Hamburg. Deutsche Designer verraten, worauf es guten bei Möbelkreationen ankommt. Und warum man für Handwerk auch etwas mehr bezahlen muss.

Was zeichnet gutes Design aus? Fragt man den Hamburger Industriedesigner Philipp Günther, dann ist ihm bei seinen Entwürfen die klare, zeitlose Formensprache wichtig.

„Mir geht es darum, sinnvolle und innovative Produkte zu gestalten, die nicht nur ästhetisch ansprechend und hochwertig, sondern auch funktional und langlebig sind“, sagt der 40-Jährige, der mit Familie in einer Altbauwohnung in Ottensen, nur zwei Straßen entfernt von seinem Designstudio, lebt.

Zu seinen Kunden zählen die Müller Möbelwerkstätten, Schönbuch, Fielmann, Red Bull und Jette Joop – Beleg für die große Bandbreite, die der Desi­gner abdecken kann.

Eine seiner neuesten Kreationen ist der Beistelltisch Ypps, dessen Name auf die besondere Y-Form des Möbels hinweist. Praktisch: Der Tisch aus robustem Birkenschichtholz hat in seinem unteren Bereich eine abnehmbare Box aus Holz, in der Strom- und Ladekabel untergebracht werden können.
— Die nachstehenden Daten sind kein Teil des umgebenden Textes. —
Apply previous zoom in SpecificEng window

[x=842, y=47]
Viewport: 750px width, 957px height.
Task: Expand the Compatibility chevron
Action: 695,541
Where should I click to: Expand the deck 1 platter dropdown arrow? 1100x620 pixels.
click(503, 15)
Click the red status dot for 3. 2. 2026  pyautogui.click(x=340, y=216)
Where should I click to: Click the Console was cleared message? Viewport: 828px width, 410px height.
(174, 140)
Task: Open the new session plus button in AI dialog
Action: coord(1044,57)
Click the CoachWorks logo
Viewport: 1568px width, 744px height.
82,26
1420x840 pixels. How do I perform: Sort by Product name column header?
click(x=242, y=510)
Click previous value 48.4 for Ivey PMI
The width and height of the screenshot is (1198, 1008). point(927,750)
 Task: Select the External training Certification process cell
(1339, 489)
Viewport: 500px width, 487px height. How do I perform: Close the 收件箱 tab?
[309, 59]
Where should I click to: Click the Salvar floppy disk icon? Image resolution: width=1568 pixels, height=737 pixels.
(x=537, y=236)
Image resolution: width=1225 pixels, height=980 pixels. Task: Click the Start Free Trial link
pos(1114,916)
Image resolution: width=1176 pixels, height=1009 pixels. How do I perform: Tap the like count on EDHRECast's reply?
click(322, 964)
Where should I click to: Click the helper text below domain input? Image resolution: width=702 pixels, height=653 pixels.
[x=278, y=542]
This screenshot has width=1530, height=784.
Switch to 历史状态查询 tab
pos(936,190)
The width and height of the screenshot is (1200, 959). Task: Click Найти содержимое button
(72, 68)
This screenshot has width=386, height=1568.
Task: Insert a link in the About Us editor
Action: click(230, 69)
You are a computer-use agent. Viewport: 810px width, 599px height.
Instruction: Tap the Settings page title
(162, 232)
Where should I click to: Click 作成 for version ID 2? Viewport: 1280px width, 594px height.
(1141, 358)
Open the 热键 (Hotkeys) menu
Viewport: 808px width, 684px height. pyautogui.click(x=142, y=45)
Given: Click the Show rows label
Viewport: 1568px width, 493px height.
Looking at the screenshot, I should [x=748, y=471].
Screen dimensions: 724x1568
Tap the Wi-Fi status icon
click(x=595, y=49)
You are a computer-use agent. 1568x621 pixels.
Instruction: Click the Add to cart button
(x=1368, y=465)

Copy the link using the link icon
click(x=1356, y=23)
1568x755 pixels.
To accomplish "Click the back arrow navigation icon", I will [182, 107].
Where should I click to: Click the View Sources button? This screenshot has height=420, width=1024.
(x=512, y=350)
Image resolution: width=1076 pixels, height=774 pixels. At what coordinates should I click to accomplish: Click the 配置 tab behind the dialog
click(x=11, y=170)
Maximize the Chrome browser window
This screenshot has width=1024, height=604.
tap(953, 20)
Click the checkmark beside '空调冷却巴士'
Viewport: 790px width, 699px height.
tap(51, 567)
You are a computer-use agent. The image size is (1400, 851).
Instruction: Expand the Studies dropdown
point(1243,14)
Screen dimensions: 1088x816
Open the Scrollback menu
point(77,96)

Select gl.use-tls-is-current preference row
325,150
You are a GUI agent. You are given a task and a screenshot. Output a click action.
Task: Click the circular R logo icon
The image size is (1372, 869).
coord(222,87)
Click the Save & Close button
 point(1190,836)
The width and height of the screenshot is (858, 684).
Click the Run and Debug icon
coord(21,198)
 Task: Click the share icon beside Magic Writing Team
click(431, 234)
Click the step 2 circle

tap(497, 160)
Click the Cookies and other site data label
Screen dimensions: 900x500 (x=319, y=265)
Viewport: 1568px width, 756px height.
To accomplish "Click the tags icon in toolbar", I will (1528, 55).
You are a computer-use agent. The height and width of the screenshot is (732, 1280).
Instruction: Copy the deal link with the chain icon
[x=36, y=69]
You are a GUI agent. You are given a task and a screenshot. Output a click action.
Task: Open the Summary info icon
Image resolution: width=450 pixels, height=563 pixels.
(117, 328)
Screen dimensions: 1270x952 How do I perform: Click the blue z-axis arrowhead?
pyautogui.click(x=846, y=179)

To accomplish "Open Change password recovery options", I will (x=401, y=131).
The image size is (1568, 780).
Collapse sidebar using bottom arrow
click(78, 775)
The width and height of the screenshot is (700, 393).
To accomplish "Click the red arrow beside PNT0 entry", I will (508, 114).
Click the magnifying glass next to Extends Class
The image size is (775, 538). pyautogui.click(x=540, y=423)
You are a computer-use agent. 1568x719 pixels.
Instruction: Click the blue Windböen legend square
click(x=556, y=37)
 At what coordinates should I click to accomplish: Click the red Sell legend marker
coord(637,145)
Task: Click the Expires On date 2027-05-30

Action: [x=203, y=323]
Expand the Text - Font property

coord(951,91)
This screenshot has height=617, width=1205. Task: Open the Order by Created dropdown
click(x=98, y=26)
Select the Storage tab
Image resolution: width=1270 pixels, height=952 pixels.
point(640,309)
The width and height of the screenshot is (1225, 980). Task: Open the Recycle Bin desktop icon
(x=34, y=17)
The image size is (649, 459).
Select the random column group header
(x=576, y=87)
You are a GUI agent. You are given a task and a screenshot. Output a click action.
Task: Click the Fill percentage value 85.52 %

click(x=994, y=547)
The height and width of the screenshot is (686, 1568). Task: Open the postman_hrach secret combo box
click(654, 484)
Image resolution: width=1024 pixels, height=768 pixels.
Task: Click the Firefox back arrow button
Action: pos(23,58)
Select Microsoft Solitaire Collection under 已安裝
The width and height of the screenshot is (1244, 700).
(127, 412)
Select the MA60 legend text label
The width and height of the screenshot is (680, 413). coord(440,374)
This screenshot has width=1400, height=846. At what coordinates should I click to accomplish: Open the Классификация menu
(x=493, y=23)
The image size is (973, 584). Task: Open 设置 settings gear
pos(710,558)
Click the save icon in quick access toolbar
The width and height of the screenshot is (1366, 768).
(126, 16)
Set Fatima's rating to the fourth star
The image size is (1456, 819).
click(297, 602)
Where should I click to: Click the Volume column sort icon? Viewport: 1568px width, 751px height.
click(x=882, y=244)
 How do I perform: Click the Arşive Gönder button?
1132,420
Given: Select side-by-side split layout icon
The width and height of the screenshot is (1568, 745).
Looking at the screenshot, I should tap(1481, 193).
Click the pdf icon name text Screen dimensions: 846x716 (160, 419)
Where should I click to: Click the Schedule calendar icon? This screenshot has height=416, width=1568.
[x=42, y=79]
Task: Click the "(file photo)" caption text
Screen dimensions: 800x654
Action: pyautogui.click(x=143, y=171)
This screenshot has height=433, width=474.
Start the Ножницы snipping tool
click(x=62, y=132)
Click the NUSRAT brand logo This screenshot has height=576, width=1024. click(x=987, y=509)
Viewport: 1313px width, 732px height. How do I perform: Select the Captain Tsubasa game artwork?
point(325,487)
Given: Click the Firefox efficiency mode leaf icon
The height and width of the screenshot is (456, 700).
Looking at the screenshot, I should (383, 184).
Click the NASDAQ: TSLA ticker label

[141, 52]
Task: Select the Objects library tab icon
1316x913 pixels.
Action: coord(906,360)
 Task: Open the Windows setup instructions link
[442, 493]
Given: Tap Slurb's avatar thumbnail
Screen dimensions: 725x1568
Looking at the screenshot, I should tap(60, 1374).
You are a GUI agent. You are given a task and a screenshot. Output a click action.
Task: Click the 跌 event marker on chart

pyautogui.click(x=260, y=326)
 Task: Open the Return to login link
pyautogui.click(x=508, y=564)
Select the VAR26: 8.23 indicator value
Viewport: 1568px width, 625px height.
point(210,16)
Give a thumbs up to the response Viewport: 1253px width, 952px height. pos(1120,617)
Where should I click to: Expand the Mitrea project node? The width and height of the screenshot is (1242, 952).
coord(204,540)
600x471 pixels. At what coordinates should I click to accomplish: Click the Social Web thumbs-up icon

Metallscheiben verschmelzen stündlich

Durchdacht ist auch die Garderobe Infinity, die die Funktionen einer Standgarderobe und eines halbhohen Kleiderständers vereint – ein Entwurf für einen Designwettbewerb. Durch die abgestuften Höhen der Stangen ergeben sich viele spontane Nutzungsmöglichkeiten.

Beistelltisch Ypps, dessen Name auf die besondere Y-Form des Möbels hinweist.
Beistelltisch Ypps, dessen Name auf die besondere Y-Form des Möbels hinweist. © Philipp Günther Design | Philipp Günther Design

Und auch die Wanduhr Drop, die Günther für den Hersteller Karlsson kreiert hat, fällt durch ihre besondere Formgebung auf: Zwei Metallscheiben verschmelzen einmal stündlich zur Form eines Tropfens.

„Für mich symbolisiert die Uhr ein entspanntes Zeitgefühl. Die reduzierte Grafik soll wie ein Ruhepol in einer Zeit wirken, in der Uhren immer schneller zu ticken scheinen“, erläutert Günther. Für ihn ähnele jede Designaufgabe einer spannenden Reise durch unbekanntes Terrain.

„Am Anfang weiß man nie ganz genau, wo diese Reise hingeht. Erst durch die eigene Neugierde und die Lust, etwas Neues zu entdecken und auszuprobieren, kommt man zu Lösungen, an die vorher noch keiner gedacht hat. Oft geht es dabei auch an die Grenzen der Materialeigenschaften und Herstellungsmöglichkeiten“, sagt der Hamburger.

Mit 3D-Druck den Entwurf überprüfen

Er ist ein großer Fan vom 3D-Druck (Rapid Prototyping); die Technologie habe den Designprozess stark verändert: „Denn man kann seine Entwürfe früh in die Hand nehmen und Formen, Proportionen sowie Funktionalitäten überprüfen und optimieren. Das wiederum führt dann oftmals zu besseren Entwürfen.“

Der 3D-Drucker kommt bei Bernhard Müller nicht zum Einsatz; er hat vor gut 25 Jahren das Unternehmen more in Hamburg gegründet. „Mein Team und ich arbeiten noch klassisch mit Zeichnungen und Modellen“, sagt der Designer, der bis 1989 Architektur in Braunschweig studiert hat.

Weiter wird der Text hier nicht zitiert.